Nach Angaben der Bundesregierung pflegen etwa 2,5 Millionen Berufstätige zu Hause Angehörige. "Ohne ihre Arbeit stünde das pflegerische System in Deutschland vor dem Zusammenbruch", warnen laut Bericht die Grünen. In der Corona-Krise seien gerade Frauen als pflegende Angehörige besonders unter Druck geraten, weil Betreuungsangebote weggefallen seien oder Pflegefälle aus Angst vor Ansteckung zu Hause versorgt würden. Gleichzeitig wollen die Grünen dem Bericht zufolge ambulante Pflege- und Wohnformen stark ausbauen. Dafür sollen Kommunen über ein Bundesprogramm die nötige Anschubfinanzierung erhalten.
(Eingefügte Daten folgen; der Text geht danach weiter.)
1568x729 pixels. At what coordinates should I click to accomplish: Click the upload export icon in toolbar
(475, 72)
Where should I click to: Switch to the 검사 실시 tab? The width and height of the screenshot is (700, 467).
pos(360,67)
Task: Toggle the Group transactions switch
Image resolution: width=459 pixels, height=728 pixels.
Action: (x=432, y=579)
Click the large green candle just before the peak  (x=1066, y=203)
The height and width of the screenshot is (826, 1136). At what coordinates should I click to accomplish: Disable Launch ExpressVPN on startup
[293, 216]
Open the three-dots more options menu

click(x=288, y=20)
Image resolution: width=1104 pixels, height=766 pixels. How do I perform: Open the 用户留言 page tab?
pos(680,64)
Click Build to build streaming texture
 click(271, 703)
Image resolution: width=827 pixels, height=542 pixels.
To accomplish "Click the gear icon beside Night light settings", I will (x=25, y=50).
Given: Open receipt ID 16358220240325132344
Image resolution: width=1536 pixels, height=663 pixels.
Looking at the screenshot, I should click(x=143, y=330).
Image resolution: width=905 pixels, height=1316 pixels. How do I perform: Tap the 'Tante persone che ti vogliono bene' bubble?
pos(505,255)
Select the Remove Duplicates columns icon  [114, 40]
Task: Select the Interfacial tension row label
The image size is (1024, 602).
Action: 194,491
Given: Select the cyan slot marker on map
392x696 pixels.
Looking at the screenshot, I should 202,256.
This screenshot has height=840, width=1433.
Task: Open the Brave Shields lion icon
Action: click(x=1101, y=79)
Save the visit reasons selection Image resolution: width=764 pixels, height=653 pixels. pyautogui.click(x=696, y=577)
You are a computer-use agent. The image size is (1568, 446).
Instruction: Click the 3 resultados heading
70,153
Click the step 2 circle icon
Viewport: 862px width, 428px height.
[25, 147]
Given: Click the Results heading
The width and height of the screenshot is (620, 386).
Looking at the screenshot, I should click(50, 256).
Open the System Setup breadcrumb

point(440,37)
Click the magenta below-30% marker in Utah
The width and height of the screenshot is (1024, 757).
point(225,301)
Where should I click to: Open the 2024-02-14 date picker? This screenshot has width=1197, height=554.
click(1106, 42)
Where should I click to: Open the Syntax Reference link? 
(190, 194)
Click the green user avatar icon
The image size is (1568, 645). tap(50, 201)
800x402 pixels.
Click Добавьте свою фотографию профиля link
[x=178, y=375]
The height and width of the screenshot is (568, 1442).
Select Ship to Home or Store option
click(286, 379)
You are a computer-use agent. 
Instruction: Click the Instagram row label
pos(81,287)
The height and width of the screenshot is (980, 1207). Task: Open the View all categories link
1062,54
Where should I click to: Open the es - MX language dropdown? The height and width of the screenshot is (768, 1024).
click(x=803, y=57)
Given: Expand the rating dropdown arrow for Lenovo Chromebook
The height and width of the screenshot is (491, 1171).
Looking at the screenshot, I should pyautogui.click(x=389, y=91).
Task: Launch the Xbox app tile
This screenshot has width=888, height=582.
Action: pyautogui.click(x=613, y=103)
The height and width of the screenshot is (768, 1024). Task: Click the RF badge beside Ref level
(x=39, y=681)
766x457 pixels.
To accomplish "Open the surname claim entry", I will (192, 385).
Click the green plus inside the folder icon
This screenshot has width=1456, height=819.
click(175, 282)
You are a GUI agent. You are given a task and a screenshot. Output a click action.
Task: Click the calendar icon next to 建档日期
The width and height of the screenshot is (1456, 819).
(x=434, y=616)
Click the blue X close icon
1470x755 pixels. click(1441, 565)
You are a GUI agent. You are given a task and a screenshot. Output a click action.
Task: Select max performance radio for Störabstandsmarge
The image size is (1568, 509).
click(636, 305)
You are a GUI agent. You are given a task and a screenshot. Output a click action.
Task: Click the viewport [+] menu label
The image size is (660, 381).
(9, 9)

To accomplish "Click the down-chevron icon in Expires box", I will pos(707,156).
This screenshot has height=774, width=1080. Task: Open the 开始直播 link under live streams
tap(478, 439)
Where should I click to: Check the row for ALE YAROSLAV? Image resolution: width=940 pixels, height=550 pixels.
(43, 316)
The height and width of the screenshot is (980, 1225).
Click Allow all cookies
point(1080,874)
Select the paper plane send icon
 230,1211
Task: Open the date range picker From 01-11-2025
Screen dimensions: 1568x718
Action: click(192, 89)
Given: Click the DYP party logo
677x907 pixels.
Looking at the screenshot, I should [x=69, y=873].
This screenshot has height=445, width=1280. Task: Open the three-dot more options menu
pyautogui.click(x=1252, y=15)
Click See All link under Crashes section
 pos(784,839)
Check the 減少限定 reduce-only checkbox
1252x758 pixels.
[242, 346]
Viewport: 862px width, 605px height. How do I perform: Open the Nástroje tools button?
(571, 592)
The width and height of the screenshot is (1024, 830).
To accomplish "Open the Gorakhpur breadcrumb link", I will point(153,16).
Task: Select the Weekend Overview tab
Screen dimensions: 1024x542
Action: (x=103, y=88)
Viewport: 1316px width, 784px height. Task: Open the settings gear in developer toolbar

Bundesfamilienministerin Franziska Giffey (SPD) war bei der Pflege im Mai bereits aktiv geworden. Wer coronabedingt Angehörige pflegt oder die Pflege neu organisieren muss, kann jetzt bis zu 20 Arbeitstage und damit doppelt so lange wie bisher in Akutfällen zu Hause jemanden pflegen. Dafür wird ein Pflegeunterstützungsgeld gezahlt, das bis zu 90 Prozent des ausgefallenen Nettolohns beträgt. Zudem können pflegende Angehörige eine Freistellung von sechs Monaten (Pflegezeit) beziehungsweise 24 Monaten (Familienpflegezeit) in Anspruch nehmen.